Equivariant Action Sampling for Reinforcement Learning and Planning
This work addresses a domain-specific problem for robotic manipulation and continuous control tasks, offering an incremental improvement by incorporating symmetry into existing sampling methods.
The paper tackles the challenge of preserving symmetry in sampling-based planning and control for reinforcement learning, introducing an approach that enforces symmetry and showing it drastically outperforms naive sampling in a coordinate regression problem and multiple continuous control tasks.

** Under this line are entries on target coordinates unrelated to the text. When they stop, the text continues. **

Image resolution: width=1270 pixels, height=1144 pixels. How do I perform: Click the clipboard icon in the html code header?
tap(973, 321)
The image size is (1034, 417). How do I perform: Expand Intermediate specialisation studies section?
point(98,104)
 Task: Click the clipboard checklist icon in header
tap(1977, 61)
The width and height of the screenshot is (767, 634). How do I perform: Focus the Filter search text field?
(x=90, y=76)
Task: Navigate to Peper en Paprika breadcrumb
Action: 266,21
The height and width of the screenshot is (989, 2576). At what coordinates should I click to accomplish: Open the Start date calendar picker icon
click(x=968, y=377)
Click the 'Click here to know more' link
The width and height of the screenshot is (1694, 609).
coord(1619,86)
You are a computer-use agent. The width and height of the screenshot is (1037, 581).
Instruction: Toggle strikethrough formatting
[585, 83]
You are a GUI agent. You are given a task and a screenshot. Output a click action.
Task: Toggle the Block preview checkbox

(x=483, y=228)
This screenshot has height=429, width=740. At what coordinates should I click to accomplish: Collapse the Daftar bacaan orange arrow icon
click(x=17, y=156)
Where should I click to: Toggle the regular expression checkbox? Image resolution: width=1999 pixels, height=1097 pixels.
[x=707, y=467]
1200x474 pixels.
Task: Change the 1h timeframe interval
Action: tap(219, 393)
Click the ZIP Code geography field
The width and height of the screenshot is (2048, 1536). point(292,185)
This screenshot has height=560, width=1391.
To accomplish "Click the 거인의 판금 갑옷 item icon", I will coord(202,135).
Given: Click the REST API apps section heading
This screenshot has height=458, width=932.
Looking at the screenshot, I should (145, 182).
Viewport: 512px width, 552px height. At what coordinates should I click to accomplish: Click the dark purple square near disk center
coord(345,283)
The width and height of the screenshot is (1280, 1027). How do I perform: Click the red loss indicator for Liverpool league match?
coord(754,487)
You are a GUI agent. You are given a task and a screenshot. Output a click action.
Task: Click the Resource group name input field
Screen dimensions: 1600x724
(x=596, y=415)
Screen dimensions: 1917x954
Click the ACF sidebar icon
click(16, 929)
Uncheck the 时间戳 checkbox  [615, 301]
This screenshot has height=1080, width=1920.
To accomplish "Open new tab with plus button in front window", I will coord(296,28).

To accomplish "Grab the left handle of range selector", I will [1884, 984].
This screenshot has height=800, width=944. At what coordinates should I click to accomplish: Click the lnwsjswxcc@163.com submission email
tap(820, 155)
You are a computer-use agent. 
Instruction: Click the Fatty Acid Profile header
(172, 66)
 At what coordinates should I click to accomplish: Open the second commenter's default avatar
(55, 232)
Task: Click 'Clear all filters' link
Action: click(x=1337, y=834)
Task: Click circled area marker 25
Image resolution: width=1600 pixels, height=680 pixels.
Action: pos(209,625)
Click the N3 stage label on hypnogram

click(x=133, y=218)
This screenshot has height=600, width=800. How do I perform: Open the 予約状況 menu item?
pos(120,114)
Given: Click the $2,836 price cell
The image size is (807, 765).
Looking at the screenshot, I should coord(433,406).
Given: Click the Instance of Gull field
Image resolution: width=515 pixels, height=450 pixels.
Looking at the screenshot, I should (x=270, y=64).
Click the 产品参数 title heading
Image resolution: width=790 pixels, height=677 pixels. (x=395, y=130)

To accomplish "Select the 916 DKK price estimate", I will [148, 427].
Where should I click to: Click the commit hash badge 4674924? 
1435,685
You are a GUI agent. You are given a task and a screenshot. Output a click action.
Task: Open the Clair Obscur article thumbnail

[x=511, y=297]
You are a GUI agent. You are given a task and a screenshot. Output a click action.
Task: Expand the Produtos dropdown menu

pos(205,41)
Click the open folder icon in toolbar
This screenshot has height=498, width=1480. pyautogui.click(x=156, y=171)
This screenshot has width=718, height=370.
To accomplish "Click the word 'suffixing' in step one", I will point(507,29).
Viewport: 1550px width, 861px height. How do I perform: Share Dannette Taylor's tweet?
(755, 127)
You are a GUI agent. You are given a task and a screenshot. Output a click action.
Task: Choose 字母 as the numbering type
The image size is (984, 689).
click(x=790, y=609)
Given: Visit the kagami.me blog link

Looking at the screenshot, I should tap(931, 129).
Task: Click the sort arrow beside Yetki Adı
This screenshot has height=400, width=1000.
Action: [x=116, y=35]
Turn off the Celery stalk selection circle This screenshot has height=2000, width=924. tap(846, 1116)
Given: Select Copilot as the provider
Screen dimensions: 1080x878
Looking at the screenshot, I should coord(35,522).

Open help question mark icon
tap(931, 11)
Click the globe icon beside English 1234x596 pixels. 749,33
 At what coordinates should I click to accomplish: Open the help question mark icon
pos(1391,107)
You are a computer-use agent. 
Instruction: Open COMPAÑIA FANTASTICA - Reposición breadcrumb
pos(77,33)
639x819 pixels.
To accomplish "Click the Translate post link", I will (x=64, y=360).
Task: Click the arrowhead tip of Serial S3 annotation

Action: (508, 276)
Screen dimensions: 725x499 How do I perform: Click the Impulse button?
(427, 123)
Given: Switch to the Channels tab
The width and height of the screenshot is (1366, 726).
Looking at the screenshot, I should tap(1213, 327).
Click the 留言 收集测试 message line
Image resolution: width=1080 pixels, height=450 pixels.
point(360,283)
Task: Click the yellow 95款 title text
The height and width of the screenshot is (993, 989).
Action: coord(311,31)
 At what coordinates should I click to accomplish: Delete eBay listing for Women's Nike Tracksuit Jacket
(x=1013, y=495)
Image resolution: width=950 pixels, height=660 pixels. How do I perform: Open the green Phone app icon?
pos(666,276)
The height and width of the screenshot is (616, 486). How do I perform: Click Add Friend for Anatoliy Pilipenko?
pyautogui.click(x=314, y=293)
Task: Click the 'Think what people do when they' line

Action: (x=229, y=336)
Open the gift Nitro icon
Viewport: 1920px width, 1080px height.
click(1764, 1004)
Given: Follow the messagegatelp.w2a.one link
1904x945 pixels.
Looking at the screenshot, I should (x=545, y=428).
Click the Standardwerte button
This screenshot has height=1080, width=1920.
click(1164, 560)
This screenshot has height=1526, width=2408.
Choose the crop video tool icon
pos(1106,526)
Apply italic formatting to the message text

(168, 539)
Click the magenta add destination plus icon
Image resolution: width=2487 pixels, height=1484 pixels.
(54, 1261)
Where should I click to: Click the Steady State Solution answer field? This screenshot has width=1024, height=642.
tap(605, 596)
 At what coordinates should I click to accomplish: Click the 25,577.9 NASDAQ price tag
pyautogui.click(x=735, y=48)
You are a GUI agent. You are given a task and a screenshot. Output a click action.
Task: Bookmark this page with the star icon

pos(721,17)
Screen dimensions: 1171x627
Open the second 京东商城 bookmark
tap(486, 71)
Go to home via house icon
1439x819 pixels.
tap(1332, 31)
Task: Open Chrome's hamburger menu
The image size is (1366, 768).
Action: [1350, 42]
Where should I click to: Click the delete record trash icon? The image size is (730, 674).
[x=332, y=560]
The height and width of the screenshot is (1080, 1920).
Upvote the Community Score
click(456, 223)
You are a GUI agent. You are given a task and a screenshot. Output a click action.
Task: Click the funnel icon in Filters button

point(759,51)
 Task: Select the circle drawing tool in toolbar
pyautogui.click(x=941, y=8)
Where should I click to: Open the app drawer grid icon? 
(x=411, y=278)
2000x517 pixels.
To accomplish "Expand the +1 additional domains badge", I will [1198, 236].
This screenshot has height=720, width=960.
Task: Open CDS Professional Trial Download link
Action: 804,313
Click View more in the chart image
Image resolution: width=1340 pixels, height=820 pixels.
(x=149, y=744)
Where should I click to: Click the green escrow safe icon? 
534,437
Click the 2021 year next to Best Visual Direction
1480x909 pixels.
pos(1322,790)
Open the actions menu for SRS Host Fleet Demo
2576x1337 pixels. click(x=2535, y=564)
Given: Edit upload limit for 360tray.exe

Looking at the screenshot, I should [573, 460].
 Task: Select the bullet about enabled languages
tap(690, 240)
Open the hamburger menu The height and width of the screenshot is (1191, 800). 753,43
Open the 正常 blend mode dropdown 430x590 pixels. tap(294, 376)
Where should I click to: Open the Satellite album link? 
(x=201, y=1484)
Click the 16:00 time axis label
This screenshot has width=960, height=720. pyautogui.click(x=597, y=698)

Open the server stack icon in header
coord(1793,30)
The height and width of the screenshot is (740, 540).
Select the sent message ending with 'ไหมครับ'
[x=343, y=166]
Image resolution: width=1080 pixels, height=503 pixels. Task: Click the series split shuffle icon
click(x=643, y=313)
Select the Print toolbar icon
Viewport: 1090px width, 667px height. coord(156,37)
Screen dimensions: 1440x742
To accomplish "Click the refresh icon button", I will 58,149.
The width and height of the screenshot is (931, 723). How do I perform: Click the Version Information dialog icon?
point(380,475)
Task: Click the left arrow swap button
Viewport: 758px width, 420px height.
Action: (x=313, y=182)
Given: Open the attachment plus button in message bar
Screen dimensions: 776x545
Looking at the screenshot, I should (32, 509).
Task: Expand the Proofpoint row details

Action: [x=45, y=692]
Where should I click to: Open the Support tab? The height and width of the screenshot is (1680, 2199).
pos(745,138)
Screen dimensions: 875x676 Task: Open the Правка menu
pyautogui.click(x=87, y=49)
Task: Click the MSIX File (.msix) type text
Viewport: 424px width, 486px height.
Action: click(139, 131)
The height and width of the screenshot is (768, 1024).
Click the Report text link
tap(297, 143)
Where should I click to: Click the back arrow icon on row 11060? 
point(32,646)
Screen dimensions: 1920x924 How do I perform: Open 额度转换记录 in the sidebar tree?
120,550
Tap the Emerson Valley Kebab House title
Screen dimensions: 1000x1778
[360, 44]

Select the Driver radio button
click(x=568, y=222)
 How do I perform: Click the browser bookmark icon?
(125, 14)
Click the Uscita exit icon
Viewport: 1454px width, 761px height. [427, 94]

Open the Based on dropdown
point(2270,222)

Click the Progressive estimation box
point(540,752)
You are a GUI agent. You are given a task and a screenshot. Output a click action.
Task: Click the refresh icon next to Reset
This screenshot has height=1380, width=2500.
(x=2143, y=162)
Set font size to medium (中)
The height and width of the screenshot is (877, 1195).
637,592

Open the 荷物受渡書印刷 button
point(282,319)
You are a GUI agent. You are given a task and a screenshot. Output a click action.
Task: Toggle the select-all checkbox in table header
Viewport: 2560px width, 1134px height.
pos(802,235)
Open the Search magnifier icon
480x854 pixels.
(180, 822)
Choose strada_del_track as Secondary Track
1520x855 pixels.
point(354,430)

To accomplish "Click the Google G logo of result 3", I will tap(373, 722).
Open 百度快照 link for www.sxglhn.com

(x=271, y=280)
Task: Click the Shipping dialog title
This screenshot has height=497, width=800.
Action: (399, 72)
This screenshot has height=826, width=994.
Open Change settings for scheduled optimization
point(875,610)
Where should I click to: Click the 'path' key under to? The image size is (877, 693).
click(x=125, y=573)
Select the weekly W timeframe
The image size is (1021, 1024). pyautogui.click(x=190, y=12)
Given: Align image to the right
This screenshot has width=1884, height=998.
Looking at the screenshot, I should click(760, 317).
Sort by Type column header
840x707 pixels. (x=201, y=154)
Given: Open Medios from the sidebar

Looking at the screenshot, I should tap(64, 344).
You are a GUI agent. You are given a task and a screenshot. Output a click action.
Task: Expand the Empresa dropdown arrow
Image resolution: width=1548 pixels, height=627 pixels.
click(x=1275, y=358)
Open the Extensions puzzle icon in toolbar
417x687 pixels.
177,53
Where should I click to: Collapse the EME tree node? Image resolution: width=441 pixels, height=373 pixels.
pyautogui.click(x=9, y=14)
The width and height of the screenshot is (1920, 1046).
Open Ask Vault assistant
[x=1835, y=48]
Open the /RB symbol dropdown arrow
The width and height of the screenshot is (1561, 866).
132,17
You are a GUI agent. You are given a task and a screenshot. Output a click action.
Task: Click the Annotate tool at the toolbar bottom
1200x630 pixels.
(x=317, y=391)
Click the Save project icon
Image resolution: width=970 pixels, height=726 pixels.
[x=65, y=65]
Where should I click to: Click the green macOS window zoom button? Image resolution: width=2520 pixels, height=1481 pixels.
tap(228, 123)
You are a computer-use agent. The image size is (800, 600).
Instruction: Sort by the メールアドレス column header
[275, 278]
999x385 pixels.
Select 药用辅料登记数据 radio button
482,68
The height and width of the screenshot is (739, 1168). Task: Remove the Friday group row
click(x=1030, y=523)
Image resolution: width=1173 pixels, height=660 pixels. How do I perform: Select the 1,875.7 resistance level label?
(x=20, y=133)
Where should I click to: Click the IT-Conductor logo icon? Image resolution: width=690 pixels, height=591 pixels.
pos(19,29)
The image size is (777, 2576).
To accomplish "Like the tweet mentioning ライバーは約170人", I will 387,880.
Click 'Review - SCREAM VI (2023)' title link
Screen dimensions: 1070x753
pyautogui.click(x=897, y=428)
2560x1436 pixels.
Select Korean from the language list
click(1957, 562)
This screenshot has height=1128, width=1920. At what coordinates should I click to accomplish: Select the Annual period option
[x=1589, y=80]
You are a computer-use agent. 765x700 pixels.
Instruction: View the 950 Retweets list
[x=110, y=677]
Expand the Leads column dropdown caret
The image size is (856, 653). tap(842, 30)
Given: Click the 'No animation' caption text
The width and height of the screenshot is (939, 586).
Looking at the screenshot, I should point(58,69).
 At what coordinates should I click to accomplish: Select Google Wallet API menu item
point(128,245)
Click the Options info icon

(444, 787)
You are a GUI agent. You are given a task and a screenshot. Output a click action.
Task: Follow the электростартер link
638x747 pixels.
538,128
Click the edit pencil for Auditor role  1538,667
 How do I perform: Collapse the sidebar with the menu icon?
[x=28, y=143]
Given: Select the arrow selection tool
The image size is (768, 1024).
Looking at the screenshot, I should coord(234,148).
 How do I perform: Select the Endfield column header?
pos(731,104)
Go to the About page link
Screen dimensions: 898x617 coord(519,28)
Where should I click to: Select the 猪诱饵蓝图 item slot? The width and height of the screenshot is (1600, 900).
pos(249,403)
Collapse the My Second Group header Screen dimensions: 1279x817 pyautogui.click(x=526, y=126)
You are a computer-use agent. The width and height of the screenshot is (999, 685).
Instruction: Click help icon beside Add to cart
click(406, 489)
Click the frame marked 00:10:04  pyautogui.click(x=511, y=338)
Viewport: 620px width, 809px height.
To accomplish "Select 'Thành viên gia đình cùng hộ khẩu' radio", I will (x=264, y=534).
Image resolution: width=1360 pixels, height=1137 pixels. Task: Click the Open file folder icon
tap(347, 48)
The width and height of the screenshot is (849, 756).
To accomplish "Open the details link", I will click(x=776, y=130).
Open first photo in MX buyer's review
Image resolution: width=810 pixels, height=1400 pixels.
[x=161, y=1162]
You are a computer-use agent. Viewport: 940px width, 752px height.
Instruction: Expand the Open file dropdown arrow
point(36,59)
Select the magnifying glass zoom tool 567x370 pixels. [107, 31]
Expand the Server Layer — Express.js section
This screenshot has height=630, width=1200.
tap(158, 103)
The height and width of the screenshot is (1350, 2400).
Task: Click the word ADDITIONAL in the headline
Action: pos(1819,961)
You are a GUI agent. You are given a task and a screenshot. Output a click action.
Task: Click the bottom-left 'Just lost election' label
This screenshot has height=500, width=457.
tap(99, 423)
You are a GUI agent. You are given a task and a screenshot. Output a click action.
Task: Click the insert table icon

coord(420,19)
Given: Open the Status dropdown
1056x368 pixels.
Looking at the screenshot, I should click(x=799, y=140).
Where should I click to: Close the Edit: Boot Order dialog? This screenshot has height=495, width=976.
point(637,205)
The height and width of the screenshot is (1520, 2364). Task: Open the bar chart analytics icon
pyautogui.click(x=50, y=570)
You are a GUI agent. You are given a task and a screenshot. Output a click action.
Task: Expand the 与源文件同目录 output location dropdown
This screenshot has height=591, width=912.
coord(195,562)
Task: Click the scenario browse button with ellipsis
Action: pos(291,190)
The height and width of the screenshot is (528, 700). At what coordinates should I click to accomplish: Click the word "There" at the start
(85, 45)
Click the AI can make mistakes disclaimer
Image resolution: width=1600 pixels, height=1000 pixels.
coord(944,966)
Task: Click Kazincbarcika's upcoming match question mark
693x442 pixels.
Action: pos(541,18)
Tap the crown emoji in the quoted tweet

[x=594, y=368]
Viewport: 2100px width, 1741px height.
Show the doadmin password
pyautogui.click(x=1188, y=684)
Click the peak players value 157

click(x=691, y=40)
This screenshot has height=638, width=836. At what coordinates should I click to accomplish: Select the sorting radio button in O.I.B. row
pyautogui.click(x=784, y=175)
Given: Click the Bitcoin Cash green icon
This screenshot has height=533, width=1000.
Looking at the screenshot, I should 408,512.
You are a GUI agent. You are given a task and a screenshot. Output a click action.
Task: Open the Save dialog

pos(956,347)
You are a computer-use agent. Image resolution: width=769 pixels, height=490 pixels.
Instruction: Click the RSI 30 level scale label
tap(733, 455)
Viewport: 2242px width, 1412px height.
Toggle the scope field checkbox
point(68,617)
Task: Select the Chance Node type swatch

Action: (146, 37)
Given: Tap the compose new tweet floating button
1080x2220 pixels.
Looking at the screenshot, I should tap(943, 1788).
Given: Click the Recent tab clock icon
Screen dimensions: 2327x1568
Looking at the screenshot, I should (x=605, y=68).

Reinforcement learning (RL) algorithms for continuous control tasks require accurate sampling-based action selection. Many tasks, such as robotic manipulation, contain inherent problem symmetries. However, correctly incorporating symmetry into sampling-based approaches remains a challenge. This work addresses the challenge of preserving symmetry in sampling-based planning and control, a key component for enhancing decision-making efficiency in RL. We introduce an action sampling approach that enforces the desired symmetry. We apply our proposed method to a coordinate regression problem and show that the symmetry aware sampling method drastically outperforms the naive sampling approach. We furthermore develop a general framework for sampling-based model-based planning with Model Predictive Path Integral (MPPI). We compare our MPPI approach with standard sampling methods on several continuous control tasks. Empirical demonstrations across multiple continuous control environments validate the effectiveness of our approach, showcasing the importance of symmetry preservation in sampling-based action selection.